## Texto mostrado
“¡Qué cosa impresionante es un libro! Es un objeto plano, hecho de un árbol, con partes flexibles en las que se imprimen muchos garabatos graciosos. Pero si le echamos una mirada nos encontramos dentro de la mente de otra persona. Quizás alguien muerto hace miles de años. A través de los milenios, un autor hablando clara y silenciosamente dentro de tu cabeza, directamente a ti”. Me acordé de esta cita del astrónomo Carl Sagan, que dice en su célebre serie Cosmos, al leer los diálogos de Platón, el punto de arranque del pensamiento occidental.
Platón vivió entre los siglos V y IV antes de Cristo, pero sus textos me resultan extrañamente cercanos, a pesar de un lenguaje algo ceremonioso y reiterativo para nuestra época. Esa gente que se reúne para charlar tomando algo, sobre todo con Sócrates, no es muy diferente a nosotros, un par de miles de años después. Ven el mundo de una manera casi neonata, preguntándose por todo lo que les rodea con la candorosa inocencia que da estar en el inicio del pensamiento sistematizado, pero también con una inquisitiva profundidad y de forma muy minuciosa.

## Registros mostrados

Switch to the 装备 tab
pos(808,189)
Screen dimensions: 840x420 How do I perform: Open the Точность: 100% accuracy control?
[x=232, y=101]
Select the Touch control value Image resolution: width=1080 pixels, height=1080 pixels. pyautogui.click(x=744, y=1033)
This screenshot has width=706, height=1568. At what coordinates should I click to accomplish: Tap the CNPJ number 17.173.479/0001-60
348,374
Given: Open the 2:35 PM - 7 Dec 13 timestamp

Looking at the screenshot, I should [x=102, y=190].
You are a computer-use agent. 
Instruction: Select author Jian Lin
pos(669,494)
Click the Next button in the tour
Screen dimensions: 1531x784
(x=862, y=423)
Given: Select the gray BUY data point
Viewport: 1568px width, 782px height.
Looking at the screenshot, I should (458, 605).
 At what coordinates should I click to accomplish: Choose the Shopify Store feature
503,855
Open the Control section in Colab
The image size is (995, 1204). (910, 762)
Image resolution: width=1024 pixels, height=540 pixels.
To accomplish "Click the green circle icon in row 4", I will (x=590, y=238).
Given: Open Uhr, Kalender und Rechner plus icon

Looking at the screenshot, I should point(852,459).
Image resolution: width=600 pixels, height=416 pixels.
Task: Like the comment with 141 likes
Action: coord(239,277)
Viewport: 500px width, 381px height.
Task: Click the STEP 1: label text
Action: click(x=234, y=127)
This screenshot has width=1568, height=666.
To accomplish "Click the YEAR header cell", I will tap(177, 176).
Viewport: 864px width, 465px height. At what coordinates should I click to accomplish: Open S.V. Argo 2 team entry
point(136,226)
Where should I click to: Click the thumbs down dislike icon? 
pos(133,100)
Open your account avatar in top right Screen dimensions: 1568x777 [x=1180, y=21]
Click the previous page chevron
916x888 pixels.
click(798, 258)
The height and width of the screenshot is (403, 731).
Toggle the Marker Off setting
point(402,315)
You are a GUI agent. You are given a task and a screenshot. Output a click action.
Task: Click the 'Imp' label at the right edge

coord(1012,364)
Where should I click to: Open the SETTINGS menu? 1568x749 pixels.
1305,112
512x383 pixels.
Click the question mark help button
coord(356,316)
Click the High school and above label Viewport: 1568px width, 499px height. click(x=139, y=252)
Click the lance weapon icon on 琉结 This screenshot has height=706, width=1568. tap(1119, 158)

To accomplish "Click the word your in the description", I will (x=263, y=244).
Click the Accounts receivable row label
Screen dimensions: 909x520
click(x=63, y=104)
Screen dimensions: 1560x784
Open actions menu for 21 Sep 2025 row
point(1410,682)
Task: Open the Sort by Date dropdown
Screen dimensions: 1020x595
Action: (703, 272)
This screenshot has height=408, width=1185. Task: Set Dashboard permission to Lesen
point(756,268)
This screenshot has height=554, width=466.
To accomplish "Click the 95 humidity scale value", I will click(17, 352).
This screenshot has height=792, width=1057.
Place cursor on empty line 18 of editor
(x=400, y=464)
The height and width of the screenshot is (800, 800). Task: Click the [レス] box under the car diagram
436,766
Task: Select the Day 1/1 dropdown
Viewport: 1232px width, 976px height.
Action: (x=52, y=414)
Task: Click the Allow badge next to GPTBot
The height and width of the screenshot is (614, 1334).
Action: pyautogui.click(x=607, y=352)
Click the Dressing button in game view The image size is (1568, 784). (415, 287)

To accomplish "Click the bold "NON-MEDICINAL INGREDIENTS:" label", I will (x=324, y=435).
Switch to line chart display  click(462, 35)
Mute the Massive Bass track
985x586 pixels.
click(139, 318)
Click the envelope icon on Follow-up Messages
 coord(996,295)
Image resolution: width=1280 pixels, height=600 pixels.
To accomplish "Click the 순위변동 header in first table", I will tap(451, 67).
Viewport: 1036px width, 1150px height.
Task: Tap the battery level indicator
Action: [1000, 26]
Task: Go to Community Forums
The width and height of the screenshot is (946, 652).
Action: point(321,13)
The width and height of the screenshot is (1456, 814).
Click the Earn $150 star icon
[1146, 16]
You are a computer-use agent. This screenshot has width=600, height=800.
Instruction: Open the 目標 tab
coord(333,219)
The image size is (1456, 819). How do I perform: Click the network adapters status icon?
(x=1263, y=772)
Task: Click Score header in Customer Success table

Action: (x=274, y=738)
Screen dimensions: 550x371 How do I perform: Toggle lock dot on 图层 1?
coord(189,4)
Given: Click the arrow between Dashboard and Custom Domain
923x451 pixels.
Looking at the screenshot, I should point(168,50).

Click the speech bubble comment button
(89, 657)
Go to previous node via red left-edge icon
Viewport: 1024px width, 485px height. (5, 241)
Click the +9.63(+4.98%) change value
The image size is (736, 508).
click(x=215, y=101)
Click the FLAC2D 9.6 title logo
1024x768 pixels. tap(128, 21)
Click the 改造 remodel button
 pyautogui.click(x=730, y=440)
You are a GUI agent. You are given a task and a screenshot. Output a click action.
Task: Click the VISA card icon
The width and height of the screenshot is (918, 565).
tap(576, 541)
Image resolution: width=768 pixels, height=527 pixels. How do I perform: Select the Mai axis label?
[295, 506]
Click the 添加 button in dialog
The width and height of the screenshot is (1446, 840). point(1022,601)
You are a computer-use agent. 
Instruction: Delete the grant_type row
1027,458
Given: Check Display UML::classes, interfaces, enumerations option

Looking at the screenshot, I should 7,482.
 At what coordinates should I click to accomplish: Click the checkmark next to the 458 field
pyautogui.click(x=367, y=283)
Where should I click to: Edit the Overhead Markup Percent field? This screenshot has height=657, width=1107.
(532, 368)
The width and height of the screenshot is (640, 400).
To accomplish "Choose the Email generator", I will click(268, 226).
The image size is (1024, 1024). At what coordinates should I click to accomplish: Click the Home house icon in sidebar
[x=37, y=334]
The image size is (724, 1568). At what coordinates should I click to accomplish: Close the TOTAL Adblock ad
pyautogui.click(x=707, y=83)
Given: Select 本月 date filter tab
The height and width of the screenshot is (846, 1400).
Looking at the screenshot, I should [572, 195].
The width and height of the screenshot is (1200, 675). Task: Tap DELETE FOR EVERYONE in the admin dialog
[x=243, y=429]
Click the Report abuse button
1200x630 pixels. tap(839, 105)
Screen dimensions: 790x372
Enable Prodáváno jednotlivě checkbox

## Acciones requeridas
- A) Responda, según el texto sobre los diálogos de Platón, las siguientes preguntas:
(i) ¿En qué serie pronuncia Carl Sagan la cita reproducida?
(ii) ¿Entre qué siglos vivió Platón?
(iii) ¿Con quién, sobre todo, se reúne para charlar la gente de los diálogos?
- B) Prosiga el texto sobre los diálogos de Platón a partir de su última oración.
Los registros constituyen un material independiente del texto.

## Resultados por tarea
- A)
(i) En su serie Cosmos.
(ii) Entre los siglos V y IV antes de Cristo.
(iii) Con Sócrates.

- B)
Sus emociones, pasiones y temores son exactamente los mismos, como también se comprueba en las tragedias griegas: hemos cambiado el mundo entero, pero la nuez de los humanos permanece inmutable. Nuestra alma sigue siendo el auriga de la razón tratando de dominar los caballos de los apetitos y las pasiones. Alfred North Whitehead dijo, en manida cita, que toda la filosofía posterior era solo una nota a pie de página de los textos de Platón.
Lo sorprendente, aunque lo tengamos muy normalizado, es que sus ideas (nunca mejor dicho en Platón) y sus discusiones nos lleguen a un mundo tan lejano y diferente con tanta claridad. Es la magia de los libros, aunque sus soportes materiales hayan cambiado mucho desde la antigüedad clásica hasta la actualidad (véase el comienzo de todo esto en El infinito en un junco, el mega best seller de Irene Vallejo).
Cuando hablamos de tecnología solemos pensar en gagdets electrónicos, pero el libro de papel también es una tecnología, y por el momento, no ha sido declarada obsoleta por lo digital, sino todo lo contrario: ha dado notables muestras de resistencia. Si bien el grueso de los escuchantes de música ha preferido las plataformas de streaming al formato físico de los vinilos y los CD, aquella música que se palpaba con las manos; los lectores, aunque hayan adoptado en cierto porcentaje el libro electrónico, todavía prefieren utilizar el libro físico mayoritariamente.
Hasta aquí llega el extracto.